Copy out each line below that has the word "checkbox" in it.

_ _ _

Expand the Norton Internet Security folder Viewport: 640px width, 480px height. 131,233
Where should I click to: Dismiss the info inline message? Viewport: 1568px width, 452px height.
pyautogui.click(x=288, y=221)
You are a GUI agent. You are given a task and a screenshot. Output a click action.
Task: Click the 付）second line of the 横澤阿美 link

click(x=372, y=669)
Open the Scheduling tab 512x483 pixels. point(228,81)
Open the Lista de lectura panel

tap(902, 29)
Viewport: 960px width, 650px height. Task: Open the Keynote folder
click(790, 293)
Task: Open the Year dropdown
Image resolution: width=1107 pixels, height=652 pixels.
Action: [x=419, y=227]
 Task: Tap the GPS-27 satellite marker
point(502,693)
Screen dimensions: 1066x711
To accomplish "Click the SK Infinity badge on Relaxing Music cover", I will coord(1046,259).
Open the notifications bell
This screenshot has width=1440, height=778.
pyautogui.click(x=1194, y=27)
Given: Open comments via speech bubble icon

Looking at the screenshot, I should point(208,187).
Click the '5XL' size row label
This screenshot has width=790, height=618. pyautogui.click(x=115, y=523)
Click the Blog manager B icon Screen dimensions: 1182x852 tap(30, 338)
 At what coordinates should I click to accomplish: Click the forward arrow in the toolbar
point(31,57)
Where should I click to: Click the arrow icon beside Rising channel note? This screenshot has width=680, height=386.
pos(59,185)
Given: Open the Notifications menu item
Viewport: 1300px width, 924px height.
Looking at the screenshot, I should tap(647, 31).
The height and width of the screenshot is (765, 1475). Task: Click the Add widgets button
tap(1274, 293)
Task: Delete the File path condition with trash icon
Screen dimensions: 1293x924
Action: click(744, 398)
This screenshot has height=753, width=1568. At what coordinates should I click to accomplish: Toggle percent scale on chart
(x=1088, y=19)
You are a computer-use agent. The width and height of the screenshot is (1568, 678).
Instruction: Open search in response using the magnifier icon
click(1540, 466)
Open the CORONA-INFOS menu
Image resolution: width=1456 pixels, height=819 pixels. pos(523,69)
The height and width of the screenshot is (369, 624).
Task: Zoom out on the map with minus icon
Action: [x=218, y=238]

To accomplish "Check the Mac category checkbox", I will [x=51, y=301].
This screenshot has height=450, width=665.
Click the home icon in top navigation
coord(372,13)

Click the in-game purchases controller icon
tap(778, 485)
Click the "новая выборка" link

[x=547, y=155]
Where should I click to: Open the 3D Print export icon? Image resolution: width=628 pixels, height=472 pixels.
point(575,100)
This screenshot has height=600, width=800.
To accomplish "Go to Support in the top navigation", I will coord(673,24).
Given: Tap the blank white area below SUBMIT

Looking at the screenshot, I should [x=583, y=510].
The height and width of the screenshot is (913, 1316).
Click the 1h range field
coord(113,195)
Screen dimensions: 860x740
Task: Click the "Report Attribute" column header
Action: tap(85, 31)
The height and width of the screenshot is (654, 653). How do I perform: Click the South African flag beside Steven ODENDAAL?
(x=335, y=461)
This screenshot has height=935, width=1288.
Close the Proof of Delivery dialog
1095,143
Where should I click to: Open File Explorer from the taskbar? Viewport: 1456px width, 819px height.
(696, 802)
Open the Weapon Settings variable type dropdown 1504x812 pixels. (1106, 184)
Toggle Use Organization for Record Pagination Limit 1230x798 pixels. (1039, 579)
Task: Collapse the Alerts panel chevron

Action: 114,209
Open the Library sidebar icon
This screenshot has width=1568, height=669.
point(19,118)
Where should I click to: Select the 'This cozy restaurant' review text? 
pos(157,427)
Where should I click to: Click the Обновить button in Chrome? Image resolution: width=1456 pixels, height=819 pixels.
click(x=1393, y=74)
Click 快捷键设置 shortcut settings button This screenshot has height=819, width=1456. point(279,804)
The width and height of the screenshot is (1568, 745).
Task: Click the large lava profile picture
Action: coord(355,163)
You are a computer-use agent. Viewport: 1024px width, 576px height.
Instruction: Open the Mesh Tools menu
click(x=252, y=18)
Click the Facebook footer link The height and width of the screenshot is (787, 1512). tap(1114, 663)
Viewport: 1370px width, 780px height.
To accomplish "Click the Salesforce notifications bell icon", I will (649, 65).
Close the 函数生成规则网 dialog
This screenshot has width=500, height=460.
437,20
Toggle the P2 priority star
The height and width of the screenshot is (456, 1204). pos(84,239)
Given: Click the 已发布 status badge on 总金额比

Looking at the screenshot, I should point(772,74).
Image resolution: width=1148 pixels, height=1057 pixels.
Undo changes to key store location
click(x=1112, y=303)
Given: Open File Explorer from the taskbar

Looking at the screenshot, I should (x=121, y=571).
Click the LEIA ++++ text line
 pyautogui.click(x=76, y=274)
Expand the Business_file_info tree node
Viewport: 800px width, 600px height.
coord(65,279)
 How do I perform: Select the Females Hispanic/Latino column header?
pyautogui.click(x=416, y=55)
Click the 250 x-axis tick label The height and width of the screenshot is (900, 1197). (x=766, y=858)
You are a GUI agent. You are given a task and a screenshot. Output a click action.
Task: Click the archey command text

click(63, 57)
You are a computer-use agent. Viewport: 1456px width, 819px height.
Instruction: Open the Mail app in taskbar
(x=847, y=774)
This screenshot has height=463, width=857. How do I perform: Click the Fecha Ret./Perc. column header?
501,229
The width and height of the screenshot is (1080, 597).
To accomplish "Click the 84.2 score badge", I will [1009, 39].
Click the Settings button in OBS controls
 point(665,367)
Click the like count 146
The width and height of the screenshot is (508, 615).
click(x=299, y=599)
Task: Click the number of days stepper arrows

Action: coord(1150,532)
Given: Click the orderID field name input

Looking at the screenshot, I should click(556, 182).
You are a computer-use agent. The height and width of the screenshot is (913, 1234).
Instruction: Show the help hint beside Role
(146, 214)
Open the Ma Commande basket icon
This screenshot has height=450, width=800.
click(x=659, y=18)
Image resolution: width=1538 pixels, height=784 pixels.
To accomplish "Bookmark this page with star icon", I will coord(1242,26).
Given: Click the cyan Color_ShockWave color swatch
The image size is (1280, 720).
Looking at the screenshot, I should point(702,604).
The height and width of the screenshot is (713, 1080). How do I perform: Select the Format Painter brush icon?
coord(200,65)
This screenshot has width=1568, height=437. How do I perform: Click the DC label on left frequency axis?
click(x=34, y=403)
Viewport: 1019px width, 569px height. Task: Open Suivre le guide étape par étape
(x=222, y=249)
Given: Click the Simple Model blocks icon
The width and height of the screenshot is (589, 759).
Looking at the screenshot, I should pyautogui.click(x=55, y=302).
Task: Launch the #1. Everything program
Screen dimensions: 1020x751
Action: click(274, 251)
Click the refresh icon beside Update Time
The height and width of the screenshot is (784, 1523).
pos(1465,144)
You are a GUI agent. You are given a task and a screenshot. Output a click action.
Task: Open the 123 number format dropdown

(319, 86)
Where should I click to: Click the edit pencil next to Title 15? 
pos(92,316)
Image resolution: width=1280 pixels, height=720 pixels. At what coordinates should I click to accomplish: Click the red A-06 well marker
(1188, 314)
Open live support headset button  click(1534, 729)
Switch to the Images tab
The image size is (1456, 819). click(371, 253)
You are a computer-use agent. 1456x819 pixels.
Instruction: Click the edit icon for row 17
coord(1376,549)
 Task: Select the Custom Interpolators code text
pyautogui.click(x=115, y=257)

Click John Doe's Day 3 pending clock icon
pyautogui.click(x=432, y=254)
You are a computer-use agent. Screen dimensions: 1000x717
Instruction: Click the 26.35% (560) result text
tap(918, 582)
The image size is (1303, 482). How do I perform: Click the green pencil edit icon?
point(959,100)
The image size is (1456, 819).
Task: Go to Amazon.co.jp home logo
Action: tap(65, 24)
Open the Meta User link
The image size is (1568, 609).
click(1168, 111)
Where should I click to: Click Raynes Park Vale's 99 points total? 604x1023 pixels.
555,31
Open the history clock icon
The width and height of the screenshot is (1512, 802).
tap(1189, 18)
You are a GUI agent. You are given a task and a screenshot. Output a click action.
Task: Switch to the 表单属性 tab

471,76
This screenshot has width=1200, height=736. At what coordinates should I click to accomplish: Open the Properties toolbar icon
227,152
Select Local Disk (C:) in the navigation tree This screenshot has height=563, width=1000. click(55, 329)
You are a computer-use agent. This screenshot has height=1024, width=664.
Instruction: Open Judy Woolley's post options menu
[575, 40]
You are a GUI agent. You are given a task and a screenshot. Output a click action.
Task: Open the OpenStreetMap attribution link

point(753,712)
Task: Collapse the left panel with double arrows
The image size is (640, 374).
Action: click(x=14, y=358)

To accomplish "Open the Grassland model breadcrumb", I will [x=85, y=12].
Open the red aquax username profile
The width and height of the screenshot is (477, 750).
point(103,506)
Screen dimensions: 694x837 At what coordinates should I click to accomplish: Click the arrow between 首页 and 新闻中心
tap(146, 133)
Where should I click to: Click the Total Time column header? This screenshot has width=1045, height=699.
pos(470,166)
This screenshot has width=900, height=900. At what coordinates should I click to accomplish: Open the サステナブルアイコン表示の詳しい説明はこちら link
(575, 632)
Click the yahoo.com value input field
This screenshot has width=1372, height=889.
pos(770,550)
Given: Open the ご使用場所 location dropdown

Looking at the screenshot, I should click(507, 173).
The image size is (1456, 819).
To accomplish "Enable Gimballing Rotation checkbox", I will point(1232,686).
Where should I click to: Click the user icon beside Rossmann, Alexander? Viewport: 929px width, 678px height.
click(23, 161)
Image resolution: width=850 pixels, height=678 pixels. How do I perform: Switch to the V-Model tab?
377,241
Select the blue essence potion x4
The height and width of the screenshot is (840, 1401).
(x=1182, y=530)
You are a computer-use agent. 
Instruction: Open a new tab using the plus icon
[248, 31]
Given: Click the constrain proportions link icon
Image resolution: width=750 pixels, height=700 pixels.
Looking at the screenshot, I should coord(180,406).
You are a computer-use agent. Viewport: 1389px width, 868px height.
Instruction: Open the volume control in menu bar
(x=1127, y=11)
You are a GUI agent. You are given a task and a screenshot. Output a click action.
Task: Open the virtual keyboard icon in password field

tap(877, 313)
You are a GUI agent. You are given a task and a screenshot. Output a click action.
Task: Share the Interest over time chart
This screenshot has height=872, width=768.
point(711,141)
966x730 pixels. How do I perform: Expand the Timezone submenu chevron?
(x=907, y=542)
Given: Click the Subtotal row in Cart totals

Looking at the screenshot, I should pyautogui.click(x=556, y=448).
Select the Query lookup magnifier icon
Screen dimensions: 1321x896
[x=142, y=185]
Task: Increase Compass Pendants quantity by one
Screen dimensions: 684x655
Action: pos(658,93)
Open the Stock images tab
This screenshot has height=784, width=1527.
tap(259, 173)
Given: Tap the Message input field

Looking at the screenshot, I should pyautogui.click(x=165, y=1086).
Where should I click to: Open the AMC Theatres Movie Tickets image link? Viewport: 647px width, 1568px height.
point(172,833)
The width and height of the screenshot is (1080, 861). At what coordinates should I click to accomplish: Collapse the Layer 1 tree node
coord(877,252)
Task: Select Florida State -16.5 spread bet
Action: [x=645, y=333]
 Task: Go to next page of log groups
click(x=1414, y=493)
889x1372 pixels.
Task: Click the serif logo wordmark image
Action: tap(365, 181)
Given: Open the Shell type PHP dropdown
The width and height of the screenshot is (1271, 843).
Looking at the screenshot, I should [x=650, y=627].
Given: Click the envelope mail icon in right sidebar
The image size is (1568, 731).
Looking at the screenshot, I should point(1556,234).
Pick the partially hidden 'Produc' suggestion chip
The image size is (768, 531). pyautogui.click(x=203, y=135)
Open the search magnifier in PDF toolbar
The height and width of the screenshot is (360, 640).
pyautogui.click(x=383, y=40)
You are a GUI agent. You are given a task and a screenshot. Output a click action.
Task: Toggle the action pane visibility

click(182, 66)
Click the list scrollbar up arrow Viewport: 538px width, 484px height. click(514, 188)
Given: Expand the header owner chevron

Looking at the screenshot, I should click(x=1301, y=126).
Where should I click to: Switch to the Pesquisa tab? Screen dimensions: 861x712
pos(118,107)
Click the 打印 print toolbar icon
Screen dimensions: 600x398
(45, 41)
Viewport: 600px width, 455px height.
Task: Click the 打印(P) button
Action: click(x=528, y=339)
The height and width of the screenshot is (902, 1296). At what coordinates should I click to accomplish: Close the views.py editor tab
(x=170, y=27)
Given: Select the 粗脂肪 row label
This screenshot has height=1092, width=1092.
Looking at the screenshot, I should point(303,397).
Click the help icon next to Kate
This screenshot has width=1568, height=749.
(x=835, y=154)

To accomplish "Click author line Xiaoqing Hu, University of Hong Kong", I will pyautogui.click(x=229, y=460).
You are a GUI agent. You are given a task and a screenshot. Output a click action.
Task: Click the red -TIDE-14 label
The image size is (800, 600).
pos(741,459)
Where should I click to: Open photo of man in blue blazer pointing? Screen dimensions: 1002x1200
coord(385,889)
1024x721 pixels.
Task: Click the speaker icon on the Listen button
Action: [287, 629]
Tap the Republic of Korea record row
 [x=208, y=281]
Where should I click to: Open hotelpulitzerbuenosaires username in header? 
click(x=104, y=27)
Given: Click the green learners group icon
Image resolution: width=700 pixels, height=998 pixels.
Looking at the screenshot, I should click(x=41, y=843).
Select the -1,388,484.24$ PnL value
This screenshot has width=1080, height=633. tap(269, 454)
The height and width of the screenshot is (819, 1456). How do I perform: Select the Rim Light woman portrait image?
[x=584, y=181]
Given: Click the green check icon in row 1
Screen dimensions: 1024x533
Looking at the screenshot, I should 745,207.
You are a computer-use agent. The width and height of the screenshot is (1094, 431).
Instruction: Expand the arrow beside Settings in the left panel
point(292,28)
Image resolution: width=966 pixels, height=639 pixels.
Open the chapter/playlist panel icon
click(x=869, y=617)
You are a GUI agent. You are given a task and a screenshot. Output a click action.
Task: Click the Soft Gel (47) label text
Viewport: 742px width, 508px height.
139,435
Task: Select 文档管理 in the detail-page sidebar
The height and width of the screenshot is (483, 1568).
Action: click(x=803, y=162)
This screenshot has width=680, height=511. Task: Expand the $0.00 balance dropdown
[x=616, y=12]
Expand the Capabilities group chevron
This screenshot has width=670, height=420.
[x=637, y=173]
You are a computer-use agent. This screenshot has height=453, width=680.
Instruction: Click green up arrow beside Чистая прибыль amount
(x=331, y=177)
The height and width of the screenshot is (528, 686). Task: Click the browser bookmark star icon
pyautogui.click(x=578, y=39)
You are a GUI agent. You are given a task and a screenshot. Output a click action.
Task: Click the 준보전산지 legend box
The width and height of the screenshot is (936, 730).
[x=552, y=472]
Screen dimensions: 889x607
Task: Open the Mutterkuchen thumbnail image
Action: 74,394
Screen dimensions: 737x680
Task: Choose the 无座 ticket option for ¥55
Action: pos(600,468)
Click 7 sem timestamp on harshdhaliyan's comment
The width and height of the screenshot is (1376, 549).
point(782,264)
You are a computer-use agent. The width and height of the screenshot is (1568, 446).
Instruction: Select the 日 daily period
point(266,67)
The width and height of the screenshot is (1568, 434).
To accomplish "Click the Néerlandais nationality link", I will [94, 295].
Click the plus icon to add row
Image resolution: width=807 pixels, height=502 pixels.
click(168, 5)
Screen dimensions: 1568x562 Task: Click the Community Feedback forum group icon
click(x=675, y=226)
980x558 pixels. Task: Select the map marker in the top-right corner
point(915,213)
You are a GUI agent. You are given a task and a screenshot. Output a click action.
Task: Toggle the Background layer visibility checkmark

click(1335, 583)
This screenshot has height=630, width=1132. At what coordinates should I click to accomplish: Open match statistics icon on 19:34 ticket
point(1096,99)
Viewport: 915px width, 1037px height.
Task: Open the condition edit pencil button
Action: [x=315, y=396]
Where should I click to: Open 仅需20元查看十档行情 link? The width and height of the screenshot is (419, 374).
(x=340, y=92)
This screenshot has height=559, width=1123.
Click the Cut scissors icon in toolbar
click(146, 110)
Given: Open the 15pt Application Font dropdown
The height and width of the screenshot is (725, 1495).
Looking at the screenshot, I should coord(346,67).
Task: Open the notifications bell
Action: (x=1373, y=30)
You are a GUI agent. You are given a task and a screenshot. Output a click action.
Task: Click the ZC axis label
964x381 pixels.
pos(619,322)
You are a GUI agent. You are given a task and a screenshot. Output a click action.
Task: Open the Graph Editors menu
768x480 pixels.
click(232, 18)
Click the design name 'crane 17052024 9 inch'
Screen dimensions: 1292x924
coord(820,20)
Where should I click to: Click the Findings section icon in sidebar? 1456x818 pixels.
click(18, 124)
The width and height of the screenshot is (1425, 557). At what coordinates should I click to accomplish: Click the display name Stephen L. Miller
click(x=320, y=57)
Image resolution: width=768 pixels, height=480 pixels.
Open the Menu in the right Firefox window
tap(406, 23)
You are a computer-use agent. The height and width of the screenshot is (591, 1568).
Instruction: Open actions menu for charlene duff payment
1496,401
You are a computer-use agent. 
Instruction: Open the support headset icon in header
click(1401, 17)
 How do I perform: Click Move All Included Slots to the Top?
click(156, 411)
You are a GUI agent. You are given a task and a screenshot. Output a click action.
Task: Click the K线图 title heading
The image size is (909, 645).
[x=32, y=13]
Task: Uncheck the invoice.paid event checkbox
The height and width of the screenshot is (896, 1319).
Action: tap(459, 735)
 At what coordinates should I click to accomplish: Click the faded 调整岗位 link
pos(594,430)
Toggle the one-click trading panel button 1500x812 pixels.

_ _ _

- _TASK RESPONSE_
To accomplish "Check the Mac category checkbox", I will [x=51, y=301].
To accomplish "Enable Gimballing Rotation checkbox", I will point(1232,686).
Task: Uncheck the invoice.paid event checkbox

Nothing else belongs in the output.